Флаконы для меня – дублеры. Я храню их, как древние египтяне хранили свою утварь: на тот день, когда она потребуется в загробной жизни. Расстаться с ними сейчас – значит умереть до срока. И тем не менее случаются моменты, когда я думаю: а ведь здесь должно быть много, очень много других флаконов, не только тех, которые я потерял или позабыл, но и тех, которыми никогда не обладал, о существовании которых и не подозревал даже, но они – не помешай нам нечто малозначительное – могли бы придать моей жизни совершенно иной аромат. Вот улица, по которой я прохожу каждый день и не подозреваю, что через много лет она приведет к некой квартире, про которую я пока ведать не ведаю, что однажды она будет моей. Как же я могу этого не знать – или науки не существует вовсе?

И наоборот, есть места, с которыми мне доводилось распрощаться задолго до того, как пришлось их покинуть, – места и люди, чье исчезновение я репетирую раз за разом, не просто чтобы понять, каково будет жить без них в назначенный срок, но и чтобы отсрочить разлуку, предвосхитив ее заранее. Я живу в темноте, чтобы не ослепнуть, когда сгустятся сумерки. Так же я поступаю и с жизнью, придаю ей дополнительную условность и непрогнозируемость, только чтобы забыть о том, что однажды настанет мой день рождения, а мне уже будет не суждено его отпраздновать.
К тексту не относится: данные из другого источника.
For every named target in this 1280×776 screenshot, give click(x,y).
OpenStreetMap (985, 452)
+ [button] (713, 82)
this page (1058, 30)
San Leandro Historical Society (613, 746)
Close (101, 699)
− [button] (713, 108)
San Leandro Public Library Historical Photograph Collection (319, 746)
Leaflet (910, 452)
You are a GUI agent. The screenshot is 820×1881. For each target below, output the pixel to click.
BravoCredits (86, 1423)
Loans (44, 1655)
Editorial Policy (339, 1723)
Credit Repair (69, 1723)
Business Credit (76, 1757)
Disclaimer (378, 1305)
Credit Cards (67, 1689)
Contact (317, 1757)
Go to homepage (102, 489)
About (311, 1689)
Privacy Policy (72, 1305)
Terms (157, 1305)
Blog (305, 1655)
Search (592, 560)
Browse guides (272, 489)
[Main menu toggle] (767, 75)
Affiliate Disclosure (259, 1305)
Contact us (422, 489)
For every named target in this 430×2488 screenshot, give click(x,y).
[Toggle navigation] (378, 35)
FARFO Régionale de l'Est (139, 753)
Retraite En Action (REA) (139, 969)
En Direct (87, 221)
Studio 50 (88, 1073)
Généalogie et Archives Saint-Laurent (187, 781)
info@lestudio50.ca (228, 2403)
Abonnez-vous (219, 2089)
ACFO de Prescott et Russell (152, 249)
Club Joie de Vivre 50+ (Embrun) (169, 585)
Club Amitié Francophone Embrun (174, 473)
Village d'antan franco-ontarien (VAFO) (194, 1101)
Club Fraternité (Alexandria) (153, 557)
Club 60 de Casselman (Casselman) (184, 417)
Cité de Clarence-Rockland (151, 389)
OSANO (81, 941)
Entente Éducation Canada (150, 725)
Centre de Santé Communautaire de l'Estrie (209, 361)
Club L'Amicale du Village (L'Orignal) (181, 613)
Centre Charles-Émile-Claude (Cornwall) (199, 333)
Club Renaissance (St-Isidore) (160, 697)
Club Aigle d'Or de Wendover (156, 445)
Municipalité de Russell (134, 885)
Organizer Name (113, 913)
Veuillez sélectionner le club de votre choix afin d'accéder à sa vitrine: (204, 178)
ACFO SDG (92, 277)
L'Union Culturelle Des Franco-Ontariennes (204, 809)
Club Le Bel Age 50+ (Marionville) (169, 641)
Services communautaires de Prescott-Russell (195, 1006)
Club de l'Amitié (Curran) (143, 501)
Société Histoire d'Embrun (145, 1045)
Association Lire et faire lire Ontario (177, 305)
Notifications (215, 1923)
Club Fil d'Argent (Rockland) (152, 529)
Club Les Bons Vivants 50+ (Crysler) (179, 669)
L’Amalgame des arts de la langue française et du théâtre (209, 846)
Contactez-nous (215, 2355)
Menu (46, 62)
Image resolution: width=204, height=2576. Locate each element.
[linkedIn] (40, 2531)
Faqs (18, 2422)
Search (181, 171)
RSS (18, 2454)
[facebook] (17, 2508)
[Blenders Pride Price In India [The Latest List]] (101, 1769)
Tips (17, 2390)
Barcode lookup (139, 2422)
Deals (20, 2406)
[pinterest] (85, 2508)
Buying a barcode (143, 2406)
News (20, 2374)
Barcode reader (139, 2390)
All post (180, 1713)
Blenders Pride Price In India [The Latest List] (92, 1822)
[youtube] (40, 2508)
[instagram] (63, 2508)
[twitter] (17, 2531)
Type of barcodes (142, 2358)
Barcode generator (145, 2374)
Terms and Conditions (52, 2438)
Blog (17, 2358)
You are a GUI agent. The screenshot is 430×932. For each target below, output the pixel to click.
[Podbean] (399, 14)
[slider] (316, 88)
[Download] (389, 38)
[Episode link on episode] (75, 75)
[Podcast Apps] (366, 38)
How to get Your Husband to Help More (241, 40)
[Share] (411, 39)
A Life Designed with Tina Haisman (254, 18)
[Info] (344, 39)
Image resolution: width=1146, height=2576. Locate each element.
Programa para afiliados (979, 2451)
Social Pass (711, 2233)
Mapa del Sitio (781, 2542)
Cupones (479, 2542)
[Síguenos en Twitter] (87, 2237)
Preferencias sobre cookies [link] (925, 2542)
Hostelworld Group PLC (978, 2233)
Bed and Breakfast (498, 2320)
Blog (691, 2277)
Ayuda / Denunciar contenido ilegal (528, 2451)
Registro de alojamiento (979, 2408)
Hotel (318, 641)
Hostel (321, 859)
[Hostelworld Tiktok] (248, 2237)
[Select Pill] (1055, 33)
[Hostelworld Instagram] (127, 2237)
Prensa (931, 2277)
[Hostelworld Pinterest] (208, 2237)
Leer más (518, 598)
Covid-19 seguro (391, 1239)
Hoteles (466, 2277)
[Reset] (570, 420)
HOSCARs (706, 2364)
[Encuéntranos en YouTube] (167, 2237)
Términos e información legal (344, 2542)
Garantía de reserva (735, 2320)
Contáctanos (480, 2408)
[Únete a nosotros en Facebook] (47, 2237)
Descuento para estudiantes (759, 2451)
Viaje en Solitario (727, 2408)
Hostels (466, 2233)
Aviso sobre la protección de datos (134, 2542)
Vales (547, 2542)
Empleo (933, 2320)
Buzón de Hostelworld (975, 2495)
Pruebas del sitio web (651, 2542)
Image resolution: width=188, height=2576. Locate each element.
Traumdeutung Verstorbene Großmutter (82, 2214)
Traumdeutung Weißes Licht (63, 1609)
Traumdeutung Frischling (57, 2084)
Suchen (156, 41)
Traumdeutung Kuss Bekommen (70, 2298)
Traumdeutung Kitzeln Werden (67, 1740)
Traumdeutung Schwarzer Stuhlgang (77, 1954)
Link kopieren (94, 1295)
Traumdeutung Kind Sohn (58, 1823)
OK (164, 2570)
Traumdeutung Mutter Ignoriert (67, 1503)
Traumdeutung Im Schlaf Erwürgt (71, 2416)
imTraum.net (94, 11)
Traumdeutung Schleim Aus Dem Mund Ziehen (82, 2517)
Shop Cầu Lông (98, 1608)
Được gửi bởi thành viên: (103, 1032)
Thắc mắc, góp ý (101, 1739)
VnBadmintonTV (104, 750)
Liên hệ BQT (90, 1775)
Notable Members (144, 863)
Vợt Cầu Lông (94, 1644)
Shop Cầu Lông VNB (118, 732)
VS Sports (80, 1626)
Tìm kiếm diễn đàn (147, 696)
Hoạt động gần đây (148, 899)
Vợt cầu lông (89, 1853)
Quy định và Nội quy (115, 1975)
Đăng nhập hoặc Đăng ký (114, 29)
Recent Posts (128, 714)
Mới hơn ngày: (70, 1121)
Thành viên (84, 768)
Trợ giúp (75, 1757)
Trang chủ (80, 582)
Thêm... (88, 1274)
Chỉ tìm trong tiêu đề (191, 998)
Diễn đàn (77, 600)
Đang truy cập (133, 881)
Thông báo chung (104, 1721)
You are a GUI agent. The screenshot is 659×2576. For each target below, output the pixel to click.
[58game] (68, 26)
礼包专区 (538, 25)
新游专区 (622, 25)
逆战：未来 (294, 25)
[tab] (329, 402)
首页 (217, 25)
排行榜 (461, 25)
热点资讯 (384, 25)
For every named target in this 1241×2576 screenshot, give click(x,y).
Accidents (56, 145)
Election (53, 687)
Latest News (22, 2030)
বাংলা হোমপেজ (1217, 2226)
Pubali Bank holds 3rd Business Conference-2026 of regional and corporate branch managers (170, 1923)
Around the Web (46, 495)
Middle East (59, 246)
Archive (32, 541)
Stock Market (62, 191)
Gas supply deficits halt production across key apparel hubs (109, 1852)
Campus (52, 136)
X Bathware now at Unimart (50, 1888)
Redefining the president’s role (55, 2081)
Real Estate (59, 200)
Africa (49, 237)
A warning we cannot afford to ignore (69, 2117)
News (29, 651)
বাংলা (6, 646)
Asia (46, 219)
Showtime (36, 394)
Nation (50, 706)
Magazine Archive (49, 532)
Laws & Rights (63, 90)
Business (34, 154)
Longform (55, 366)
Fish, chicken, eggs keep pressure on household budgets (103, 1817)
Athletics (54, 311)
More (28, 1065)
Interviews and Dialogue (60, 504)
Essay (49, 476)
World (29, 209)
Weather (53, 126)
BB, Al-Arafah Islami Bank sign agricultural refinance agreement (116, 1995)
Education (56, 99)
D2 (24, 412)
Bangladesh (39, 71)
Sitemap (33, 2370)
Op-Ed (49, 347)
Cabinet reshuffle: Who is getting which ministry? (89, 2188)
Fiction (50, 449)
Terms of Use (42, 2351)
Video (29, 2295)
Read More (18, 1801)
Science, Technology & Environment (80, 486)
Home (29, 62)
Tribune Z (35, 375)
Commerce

И сколь же непредставимо, что те, кто причинил нам невыносимую боль, вывернул нас наизнанку, в какой-то момент были совершенными незнакомцами, для нас как бы еще и не рожденными. Может быть, мы многократно встречались с ними тут и там, указывали им дорогу на улице, открывали дверь, вставали, чтобы пропустить их на место в заполненном концертном зале, – и ведать не ведали, что именно этот человек разрушит нас в глазах всех остальных. Я с радостью отсек бы от своей доли несколько лет в конце жизни, чтобы вернуться вспять и перехватить тот вечер под укосиной, когда оба мы накинули пальто на головы и помчались сквозь струи дождя пить кофе, и я тогда произнес – почитай, и не подумав! – не хочется пока говорить «спокойной ночи», хотя дело уже и шло к рассвету. Я не пожалел бы нескольких лет – не ради того, чтобы переписать или вычеркнуть этот вечер, но чтобы поставить его на паузу и, как оно всегда бывает, когда мы берем какой-то интервал времени в скобки, получить возможность гадать до бесконечности, кем бы я стал, если бы дело приняло иной оборот. Время, по своему обычаю, оказывается не в том грамматическом времени.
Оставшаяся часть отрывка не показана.